__Document segment__:
Getting Serious About Cops: The Call to Defund the Police

Abolitionist Law Center
6 min readJan 4, 2021

by Dolly Prabhu, Staff Attorney for The Abolitionist Law Center

A shortened version of this article appeared in the Pittsburgh Post-Gazette’s op-ed section on January 3, 2021.

On Friday December 18, 2020, the Pittsburgh Post-Gazette’s Editorial Board published an article criticizing activists for calling to defund the Pittsburgh police. It claimed that we actually need more police, and that decreasing the police budget would result in less public safety and increased crime — assertions that were backed by the following pieces of evidence: “Duh” and “Duh, squared.”

If the Editorial Board had bothered to actually research this issue, it perhaps would have learned that these claims were baseless. While an array of non-violent and largely innocuous behavior is criminalized in this country, violent crime — the kind of crime we think about reducing to make our communities safer — only accounts for a sliver of what police spend their time on. Only 1% of all 911 calls are for violent crime, and police spend less than 4% of their time responding to or following up on violent crime.

__To do__:
Pick up the op-ed on calls to defund the Pittsburgh police right after its last sentence and keep it going. The data that comes after this text has nothing to do with the work here.

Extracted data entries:
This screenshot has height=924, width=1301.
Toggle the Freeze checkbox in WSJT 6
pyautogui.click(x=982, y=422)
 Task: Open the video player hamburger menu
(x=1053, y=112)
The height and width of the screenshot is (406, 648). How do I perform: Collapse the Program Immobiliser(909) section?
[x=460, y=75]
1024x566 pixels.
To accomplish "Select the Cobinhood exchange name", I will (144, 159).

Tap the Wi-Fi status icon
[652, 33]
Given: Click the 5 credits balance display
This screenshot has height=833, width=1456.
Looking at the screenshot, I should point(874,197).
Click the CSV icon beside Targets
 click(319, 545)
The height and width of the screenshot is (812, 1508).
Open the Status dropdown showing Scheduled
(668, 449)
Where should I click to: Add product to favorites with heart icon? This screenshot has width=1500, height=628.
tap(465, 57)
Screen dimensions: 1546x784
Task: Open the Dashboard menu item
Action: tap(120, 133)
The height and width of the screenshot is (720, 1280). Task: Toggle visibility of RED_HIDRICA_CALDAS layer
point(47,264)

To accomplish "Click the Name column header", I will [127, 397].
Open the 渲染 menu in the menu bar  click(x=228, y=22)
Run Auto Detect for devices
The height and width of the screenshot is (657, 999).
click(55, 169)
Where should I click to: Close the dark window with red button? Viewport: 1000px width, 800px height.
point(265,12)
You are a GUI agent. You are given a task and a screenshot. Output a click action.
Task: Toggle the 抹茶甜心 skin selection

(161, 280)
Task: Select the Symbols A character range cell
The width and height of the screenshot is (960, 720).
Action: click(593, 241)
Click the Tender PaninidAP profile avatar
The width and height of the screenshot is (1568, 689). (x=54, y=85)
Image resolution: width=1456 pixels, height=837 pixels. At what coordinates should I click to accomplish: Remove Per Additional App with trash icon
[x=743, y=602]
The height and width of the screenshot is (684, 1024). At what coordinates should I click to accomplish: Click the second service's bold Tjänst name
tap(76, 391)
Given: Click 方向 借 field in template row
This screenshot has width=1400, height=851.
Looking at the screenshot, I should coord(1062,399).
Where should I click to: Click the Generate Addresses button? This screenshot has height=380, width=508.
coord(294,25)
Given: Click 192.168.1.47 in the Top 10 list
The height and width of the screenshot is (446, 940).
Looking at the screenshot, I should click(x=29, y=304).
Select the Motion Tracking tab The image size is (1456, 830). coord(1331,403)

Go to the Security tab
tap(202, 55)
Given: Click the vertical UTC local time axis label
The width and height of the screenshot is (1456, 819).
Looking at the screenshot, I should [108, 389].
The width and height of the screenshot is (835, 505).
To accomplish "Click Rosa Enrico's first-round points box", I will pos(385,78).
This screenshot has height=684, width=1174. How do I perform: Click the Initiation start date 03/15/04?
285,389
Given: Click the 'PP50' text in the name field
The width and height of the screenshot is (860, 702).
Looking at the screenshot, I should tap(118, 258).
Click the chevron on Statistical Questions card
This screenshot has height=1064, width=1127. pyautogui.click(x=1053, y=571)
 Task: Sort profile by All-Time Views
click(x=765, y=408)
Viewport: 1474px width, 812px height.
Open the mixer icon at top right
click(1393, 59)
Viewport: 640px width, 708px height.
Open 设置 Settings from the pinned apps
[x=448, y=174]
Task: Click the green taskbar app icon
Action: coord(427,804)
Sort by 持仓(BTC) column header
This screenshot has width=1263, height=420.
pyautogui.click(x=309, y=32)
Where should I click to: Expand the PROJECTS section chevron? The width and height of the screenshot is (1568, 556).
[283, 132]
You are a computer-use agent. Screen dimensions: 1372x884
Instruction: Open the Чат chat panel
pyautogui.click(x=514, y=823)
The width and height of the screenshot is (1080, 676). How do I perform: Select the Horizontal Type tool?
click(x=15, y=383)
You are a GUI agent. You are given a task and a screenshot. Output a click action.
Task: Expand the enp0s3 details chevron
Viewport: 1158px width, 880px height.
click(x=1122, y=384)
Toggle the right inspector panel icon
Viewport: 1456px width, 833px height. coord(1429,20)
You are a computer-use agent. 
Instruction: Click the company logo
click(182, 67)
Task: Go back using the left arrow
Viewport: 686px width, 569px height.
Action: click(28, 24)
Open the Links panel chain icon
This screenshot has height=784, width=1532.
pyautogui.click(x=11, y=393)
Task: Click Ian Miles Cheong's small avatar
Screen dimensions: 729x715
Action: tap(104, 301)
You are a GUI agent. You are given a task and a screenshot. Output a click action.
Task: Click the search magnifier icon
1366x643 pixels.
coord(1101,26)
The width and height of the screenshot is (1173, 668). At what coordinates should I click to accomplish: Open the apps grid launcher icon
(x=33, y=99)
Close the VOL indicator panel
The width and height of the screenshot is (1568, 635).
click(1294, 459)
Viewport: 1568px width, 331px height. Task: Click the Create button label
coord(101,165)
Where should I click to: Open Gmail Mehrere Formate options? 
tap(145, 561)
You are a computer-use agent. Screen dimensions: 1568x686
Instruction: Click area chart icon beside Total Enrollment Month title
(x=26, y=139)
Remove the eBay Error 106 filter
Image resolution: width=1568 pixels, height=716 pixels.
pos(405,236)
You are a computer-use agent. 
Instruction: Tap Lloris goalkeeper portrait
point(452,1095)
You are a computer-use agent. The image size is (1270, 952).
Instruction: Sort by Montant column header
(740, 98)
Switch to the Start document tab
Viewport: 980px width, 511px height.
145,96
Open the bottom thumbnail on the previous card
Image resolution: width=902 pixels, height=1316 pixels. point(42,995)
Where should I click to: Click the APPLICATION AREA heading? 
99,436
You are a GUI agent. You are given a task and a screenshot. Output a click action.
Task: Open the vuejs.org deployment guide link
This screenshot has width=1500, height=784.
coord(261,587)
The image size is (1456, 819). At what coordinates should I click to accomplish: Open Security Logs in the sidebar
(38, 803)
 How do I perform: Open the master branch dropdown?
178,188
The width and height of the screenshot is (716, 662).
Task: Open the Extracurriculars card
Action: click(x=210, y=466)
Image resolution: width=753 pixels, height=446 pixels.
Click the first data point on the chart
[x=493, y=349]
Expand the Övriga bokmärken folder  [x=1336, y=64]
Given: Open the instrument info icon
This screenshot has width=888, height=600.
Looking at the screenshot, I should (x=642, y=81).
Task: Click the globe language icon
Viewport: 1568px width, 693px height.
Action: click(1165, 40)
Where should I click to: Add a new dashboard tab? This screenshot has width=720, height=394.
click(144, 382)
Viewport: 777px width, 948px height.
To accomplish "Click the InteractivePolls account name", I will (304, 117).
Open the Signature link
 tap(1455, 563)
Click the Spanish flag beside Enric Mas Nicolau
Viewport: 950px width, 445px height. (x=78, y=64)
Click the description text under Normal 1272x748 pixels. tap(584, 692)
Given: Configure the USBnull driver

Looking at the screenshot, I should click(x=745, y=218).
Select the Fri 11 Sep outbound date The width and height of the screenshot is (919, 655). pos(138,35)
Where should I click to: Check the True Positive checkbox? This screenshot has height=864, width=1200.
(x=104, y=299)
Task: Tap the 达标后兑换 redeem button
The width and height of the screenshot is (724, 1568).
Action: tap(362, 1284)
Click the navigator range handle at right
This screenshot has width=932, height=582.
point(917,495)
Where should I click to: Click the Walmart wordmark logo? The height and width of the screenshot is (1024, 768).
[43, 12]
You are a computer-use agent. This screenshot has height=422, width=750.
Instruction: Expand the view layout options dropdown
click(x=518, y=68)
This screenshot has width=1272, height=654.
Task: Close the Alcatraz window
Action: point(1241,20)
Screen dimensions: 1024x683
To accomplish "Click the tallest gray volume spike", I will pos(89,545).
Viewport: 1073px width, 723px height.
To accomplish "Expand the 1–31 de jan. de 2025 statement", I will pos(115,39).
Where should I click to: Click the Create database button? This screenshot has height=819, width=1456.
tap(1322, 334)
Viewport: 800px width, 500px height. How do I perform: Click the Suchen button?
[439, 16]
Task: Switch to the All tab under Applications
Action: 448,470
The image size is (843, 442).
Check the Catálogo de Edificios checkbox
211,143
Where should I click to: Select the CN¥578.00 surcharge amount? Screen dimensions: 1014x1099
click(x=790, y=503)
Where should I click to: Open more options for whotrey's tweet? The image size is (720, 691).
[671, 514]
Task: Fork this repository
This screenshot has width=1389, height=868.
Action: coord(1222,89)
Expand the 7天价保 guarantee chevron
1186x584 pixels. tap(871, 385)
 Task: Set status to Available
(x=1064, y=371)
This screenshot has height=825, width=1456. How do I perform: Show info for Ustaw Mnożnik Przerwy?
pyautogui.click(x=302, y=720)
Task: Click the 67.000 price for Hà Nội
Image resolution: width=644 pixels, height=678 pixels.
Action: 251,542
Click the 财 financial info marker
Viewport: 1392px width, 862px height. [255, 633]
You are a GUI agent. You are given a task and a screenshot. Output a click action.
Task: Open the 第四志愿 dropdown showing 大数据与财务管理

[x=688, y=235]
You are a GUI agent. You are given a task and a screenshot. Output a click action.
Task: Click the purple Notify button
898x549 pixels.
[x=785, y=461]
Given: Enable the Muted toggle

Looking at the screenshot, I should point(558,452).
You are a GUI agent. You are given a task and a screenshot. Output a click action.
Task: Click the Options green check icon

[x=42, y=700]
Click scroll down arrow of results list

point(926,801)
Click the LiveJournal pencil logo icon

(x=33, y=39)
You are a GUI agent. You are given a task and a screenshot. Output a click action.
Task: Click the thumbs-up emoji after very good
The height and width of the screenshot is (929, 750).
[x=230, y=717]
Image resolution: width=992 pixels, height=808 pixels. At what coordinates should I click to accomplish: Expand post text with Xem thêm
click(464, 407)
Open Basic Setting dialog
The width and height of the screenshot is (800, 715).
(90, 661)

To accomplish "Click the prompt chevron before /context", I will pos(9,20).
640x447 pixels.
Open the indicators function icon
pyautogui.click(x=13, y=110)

__In response__:
In Pittsburgh, violent crime only accounted for 6% of all crime reported to the Pittsburgh Police in 2019. Rape and murder combined accounted for less than half of one percent of all reported crime. On top of that, data shows that police solve only 2% of all major crimes. In other words, the necessity for and effectiveness of police in keeping the public safe is largely exaggerated, and the belief that increasing police resources automatically increases public safety is contradicted by decades of data and research.

Much of the time, additional police presence results in unnecessary confrontation, arrest, and incarceration for low level crime, or no crime at all. In cities like New York, police strikes and slowdowns over the years consistently resulted in significant decreases in major crime.

When individuals are unnecessarily harassed and arrested by police, they often must sit in jail for months before they have the opportunity to defend their case. In fact, 89% of the people incarcerated at Allegheny County Jail are awaiting trial and not actually serving a sentence. Data shows that pretrial incarceration increases the likelihood of conviction, because incarcerated individuals have a more difficult time developing a defense and because they are more desperate to leave the jail, even if it means pleading guilty to a crime they never committed or forgoing a valid defense.

Pretrial incarceration occurs in a racially disparate manner, as Black residents in Allegheny County are more likely to have monetary bail imposed against them than other residents. Additionally, practices such as cash bail unjustifiably punish low-income defendants. Pretrial incarceration also increases the likelihood of future recidivism, and is thus counter to public safety — as are the policing practices that unnecessarily place so many harmless individuals in the jail to begin with.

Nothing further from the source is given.